The patient was oriented to person, place and time. His cognitive screening was done with the Mini-mental status examination (MMSE). His MMSE score was 18 depicting mild cognitive impairment. His spasticity was graded as 1+ for the right UE and LE, measured on the modified Ashworth scale, and his reflex assessment revealed exaggerated responses. No sensory deficits were found other than lack of propioceptive response. Motor examination revealed that the patient had preserved range of motion of approximately 10 degrees at the wrist joint. His facial nerve was found to be affected along with some hearing deficit on the paralytic side. Patient was ambulatory and was walking with the help of a walker. The patient had right facial droop, dysarthria and mild dysphagia.

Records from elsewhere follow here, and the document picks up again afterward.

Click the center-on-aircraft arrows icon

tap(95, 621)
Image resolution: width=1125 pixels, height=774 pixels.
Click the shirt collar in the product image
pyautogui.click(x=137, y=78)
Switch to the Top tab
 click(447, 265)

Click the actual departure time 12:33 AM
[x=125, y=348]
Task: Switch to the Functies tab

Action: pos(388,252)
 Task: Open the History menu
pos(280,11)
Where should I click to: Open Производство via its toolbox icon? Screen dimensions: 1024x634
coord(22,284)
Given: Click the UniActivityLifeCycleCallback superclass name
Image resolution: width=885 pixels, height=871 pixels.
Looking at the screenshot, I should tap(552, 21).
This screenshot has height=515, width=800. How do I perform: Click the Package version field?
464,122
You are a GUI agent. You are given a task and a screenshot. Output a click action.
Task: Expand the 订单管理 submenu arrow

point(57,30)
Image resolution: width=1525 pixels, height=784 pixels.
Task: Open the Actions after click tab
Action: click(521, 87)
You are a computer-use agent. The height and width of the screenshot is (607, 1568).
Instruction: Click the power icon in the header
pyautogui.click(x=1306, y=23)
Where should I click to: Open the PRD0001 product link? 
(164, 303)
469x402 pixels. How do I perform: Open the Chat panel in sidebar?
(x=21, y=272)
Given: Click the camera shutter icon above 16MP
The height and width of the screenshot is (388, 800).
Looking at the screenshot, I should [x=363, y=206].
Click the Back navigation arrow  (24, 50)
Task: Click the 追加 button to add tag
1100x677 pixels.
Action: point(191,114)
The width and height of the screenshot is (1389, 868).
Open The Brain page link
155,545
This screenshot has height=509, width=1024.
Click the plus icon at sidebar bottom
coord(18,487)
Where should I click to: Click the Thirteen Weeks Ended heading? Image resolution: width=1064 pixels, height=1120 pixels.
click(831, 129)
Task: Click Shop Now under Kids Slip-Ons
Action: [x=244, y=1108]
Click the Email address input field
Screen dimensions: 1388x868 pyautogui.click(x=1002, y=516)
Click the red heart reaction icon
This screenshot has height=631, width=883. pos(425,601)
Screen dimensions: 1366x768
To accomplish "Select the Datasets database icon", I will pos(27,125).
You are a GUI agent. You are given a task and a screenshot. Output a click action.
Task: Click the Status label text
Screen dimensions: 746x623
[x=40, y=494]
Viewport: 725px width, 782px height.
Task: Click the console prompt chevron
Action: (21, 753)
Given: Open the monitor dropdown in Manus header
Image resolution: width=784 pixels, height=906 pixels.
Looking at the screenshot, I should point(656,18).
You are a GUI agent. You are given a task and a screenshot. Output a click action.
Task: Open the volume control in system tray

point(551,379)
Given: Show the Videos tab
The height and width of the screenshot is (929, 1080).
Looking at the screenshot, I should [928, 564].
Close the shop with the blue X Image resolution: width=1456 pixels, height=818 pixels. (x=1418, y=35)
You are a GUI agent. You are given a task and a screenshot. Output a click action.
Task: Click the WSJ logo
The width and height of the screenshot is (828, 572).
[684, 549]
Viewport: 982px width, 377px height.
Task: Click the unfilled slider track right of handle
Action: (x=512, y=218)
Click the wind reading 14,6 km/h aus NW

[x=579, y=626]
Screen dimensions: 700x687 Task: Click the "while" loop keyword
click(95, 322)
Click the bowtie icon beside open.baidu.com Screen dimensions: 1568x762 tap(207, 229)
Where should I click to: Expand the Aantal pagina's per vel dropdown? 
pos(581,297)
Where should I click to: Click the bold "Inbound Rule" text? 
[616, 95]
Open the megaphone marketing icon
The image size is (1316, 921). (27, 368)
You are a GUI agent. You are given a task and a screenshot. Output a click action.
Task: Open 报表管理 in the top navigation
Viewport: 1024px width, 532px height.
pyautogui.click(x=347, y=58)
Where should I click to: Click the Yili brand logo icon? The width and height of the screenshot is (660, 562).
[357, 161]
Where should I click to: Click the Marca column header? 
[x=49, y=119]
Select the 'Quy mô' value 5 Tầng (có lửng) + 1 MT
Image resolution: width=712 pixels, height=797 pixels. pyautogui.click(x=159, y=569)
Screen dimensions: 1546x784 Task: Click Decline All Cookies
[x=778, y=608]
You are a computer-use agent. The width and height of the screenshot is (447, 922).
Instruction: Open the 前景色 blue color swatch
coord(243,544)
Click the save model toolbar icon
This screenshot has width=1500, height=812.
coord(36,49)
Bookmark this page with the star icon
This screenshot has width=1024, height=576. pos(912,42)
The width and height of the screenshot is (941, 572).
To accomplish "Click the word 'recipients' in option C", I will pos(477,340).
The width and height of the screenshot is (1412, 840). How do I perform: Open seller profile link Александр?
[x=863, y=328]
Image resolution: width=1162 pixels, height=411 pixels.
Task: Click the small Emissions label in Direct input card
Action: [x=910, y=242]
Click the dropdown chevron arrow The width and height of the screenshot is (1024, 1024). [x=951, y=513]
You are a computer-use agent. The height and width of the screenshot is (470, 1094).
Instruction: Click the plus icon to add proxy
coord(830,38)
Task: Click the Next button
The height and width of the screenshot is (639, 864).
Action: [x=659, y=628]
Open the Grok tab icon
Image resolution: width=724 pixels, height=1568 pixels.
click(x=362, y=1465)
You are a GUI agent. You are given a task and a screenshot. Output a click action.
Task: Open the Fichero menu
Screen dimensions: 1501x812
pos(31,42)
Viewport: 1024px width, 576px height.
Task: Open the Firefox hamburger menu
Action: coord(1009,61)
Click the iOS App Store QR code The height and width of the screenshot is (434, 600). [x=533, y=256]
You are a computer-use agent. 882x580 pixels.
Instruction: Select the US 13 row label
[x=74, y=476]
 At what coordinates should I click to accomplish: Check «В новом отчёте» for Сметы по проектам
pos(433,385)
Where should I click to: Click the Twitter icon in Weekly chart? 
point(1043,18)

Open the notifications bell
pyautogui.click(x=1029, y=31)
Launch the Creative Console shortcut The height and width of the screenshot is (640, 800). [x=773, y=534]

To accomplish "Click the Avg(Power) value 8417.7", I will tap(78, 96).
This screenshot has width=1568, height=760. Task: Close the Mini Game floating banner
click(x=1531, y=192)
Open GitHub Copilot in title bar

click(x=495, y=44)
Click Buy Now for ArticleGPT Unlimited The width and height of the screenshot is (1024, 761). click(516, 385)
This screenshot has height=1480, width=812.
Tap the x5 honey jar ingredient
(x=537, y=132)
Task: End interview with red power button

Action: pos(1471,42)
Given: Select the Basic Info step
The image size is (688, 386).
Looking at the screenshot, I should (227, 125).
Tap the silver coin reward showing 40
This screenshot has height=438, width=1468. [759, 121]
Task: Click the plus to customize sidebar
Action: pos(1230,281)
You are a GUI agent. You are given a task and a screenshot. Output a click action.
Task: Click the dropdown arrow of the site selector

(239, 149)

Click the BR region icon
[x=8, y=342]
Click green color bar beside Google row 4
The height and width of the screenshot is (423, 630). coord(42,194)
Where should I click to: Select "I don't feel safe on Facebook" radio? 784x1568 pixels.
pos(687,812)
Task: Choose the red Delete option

Criteria for participant selection

The current patient was the participant of the trial (CTRI/2020/01/022998). Participant selection was done as per selection criteria of the trial. Inclusion criteria was male or female subacute stroke survivors within the age group of 50 to 80 years, Spasticity in the upper or lower extremities having a modified Ashworth scale score <2, those with preserved range of wrist extension (≈10 degrees), are able to walk, and individuals with mild cognitive impairment with a MMSE score of 18-23, and those willing to participate in the study. The exclusion criteria was individuals diagnosed with hemorrhagic stroke, with a history of neurological disease other than stroke, with a history of musculoskeletal injury/disease affecting the UE and LE, with the history of psychosomatic illness/disease, individuals having cardiovascular & respiratory problems, any systemic illness, individuals with metallic implants, individuals with a visual analog scale score of >4 for pain in the UE/LE, individuals participating in other pharmacological & rehabilitation studies during the study period, individuals with any sensory problems, or non-cooperative individuals.

Ethics and participant consent

The patient was a participant of this trial approved by Institutional ethics committee of Punjabi University (IRB No. 152/IEC-2019) and has also been registered with clinical trial registry of India (CTRI/2020/01/022998). An information sheet was given to the patient in which he was notified regarding objectives, procedure, interventions, potential risks and/or expected benefits of the intervention. A written consent was obtained prior to the intervention. The patient was ensured that his identity would be concealed.

Objective assessment

Baseline assessment was performed using the Fugl-Meyer assessment scale for the upper extremity and lower extremity FMA (UE and LE). The FMA is a multi-item, performance-based impairment index which evaluates balance, sensation and joint functioning in the individuals affected with stroke. FMA has excellent interrater and intrarater reliability and construct validity [12].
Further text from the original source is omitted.